FARXIGA Approved in the US for the Treatment of Heart Failure in Patients With Heart Failure With Reduced Ejection Fraction
May 06 2020 - 7:00AM
Business Wire
FARXIGA is the first SGLT2 inhibitor proven
to significantly reduce the risk of cardiovascular death and
hospitalization for heart failure
AstraZeneca’s FARXIGA® (dapagliflozin) has been approved in the
US to reduce the risk of cardiovascular (CV) death and
hospitalization for heart failure in adults with heart failure
(NYHA class II-IV) with reduced ejection fraction (HFrEF) with and
without type 2 diabetes (T2D).
The approval by the Food and Drug Administration (FDA) was based
on positive results from the landmark Phase III DAPA-HF trial,
which showed FARXIGA achieving a statistically significant and
clinically meaningful reduction of CV death or hospitalization for
heart failure, compared to placebo. The decision follows the
Priority Review designation granted by the FDA earlier this year
and the Fast Track designation granted in September 2019.
FARXIGA is the first sodium glucose co-transporter 2 (SGLT2)
inhibitor approved by the US FDA indicated to treat patients with
HFrEF (LVEF ≤ 40%).
Mene Pangalos, Executive Vice President, BioPharmaceuticals
R&D, said: “With the approval of FARXIGA, we have reached a
critical milestone to potentially transform heart failure treatment
for the millions of people living with the condition in the US. We
are now one step closer to making a significant impact on their
lives by providing a much-needed treatment to help reduce their
disease burden and live longer.”
John McMurray, MD, Cardiovascular Research Centre, Institute of
Cardiovascular and Medical Sciences, University of Glasgow, UK,
said: “The ground-breaking results of the DAPA-HF trial have
transformed heart failure therapeutics.
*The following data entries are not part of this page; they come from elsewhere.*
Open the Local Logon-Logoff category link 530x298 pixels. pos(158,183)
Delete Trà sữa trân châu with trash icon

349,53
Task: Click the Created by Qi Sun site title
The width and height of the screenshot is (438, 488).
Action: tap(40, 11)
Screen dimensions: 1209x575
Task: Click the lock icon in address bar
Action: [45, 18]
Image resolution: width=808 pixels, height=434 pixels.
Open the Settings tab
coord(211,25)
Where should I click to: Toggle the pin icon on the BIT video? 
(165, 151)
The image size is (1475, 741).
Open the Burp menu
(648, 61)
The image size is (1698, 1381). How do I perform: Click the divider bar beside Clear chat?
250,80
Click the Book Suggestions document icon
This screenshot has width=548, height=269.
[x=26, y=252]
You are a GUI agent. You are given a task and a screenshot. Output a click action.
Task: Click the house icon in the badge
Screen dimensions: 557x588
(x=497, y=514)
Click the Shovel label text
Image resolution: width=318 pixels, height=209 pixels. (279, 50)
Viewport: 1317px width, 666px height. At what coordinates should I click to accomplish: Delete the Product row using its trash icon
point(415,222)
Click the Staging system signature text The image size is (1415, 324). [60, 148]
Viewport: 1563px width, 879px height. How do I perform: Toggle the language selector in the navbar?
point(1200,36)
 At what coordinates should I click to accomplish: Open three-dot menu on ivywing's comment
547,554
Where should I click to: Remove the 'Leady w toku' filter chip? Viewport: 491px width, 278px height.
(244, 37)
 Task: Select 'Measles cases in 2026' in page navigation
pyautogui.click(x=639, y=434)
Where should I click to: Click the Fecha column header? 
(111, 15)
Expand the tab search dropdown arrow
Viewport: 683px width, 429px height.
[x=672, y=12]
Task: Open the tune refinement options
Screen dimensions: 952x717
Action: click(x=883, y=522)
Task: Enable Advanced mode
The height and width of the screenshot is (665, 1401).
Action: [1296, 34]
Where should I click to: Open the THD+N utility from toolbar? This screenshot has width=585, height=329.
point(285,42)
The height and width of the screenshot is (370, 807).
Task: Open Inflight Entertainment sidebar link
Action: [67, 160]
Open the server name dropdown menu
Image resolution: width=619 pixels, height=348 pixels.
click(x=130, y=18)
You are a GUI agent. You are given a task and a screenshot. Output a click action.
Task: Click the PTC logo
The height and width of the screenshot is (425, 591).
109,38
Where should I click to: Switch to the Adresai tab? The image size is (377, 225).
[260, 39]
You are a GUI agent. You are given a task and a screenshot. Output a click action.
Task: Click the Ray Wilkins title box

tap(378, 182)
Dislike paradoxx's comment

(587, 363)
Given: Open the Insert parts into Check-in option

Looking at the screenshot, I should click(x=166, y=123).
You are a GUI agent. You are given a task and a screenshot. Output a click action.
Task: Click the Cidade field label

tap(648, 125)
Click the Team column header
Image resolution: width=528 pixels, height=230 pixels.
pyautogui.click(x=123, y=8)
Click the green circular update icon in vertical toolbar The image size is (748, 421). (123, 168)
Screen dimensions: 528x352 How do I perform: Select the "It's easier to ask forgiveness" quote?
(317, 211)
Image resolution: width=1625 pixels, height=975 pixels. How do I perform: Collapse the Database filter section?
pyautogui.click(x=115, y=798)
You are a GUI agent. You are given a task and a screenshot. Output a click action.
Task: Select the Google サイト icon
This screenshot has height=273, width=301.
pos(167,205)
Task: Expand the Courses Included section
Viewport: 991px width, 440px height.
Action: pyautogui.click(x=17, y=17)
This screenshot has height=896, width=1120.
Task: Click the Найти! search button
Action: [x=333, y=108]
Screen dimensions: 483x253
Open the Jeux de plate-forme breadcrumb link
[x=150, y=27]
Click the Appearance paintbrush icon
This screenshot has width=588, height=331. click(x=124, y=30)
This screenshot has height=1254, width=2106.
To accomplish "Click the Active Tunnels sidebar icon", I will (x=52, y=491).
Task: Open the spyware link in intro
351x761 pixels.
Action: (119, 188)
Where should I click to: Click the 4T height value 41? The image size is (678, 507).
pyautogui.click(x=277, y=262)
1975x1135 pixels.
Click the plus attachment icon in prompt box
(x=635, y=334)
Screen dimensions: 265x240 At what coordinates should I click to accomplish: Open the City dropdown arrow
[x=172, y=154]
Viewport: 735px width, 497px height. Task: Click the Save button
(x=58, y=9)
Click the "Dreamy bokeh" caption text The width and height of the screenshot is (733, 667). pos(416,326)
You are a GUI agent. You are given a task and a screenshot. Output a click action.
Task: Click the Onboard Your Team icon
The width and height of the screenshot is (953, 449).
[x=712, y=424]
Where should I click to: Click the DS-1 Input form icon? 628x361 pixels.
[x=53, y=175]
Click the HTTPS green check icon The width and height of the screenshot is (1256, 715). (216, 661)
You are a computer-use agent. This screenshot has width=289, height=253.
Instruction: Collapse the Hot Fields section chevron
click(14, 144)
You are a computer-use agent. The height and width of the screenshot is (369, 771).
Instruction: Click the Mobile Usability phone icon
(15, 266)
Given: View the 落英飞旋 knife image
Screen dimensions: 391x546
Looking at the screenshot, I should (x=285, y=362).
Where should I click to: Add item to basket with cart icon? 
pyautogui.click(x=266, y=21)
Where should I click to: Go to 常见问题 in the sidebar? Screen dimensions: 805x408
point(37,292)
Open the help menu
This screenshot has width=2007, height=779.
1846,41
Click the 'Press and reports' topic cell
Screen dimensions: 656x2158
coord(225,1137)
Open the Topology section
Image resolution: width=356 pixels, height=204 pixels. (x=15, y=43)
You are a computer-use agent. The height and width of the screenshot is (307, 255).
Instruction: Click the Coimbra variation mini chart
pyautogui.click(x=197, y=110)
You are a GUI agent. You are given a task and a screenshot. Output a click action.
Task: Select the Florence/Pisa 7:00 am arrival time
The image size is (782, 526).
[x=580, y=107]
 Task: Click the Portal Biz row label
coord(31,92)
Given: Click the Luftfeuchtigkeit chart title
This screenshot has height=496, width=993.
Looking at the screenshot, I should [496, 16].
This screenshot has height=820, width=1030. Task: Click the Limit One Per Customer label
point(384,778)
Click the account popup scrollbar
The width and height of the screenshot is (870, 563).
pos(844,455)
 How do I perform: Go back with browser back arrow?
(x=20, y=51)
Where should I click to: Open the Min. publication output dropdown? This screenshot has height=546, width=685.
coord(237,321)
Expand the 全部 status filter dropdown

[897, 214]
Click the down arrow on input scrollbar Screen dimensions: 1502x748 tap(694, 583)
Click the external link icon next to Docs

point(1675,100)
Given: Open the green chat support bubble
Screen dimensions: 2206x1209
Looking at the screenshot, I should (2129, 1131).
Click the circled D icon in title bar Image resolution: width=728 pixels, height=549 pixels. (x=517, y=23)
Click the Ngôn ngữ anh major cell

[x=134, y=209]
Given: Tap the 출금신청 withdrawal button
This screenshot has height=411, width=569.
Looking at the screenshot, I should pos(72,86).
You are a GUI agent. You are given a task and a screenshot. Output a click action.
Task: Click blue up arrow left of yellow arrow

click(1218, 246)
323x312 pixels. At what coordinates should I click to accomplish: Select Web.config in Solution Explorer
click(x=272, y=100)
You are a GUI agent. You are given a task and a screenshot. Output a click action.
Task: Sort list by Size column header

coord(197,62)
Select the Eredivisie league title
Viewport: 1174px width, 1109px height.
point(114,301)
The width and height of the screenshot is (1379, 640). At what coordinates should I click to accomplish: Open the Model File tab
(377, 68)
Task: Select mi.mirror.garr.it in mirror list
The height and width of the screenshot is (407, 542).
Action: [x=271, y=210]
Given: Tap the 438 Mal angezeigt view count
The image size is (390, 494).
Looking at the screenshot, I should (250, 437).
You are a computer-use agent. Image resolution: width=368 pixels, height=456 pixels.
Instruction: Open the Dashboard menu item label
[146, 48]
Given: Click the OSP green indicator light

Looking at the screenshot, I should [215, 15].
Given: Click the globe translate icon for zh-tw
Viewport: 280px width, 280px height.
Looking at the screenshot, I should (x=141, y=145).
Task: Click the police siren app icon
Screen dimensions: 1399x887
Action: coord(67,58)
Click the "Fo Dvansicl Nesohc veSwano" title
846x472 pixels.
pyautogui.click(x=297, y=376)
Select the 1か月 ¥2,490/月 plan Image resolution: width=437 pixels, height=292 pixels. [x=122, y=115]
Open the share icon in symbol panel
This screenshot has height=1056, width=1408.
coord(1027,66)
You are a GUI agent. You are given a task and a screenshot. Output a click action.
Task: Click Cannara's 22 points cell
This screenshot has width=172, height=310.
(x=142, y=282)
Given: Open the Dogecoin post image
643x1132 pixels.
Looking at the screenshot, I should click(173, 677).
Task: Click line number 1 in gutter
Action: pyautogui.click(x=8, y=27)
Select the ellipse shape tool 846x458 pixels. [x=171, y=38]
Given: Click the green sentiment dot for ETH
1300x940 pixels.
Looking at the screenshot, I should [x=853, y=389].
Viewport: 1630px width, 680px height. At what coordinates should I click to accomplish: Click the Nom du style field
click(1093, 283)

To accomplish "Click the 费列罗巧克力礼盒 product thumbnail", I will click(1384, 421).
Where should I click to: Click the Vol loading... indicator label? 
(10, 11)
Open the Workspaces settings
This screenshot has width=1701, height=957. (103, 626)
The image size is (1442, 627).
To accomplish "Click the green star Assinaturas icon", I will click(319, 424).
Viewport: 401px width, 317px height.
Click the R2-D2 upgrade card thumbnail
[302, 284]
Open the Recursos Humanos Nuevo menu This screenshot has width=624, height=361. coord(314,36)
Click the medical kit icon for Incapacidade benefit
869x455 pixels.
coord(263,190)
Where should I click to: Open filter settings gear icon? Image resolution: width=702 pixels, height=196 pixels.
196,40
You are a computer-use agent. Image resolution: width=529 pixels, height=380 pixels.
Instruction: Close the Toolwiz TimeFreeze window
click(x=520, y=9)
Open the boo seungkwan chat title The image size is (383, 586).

Today’s approval provides
physicians with a completely novel pharmacological approach that
greatly improves outcomes for patients with heart failure with
reduced ejection fraction.”
The DAPA-HF trial showed that FARXIGA, in addition to standard
of care, reduced the risk of the composite outcome of CV death or
the worsening of HF versus placebo by 26% (absolute risk reduction
[ARR] = 5% [event rate/100 patient years: 11.6 vs 15.6,
respectively]; p<0.0001) in patients with HFrEF. During the
trial duration, one CV death or hospitalization for HF or an urgent
visit associated with HF could be avoided for every 21 patients
treated with FARXIGA.
The safety profile of FARXIGA in the DAPA-HF trial was
consistent with the well-established safety profile of the
medicine. The data from the DAPA-HF trial were published in The New
England Journal of Medicine.
In October 2019 the US FDA approved FARXIGA to reduce the risk
of hospitalization for HF in adult patients with T2D and
established CV disease or multiple CV risk factors. The approval
was based on the DECLARE-TIMI 58 trial.
FARXIGA is also indicated as an adjunct to diet and exercise to
improve glycemic control in adults with T2D.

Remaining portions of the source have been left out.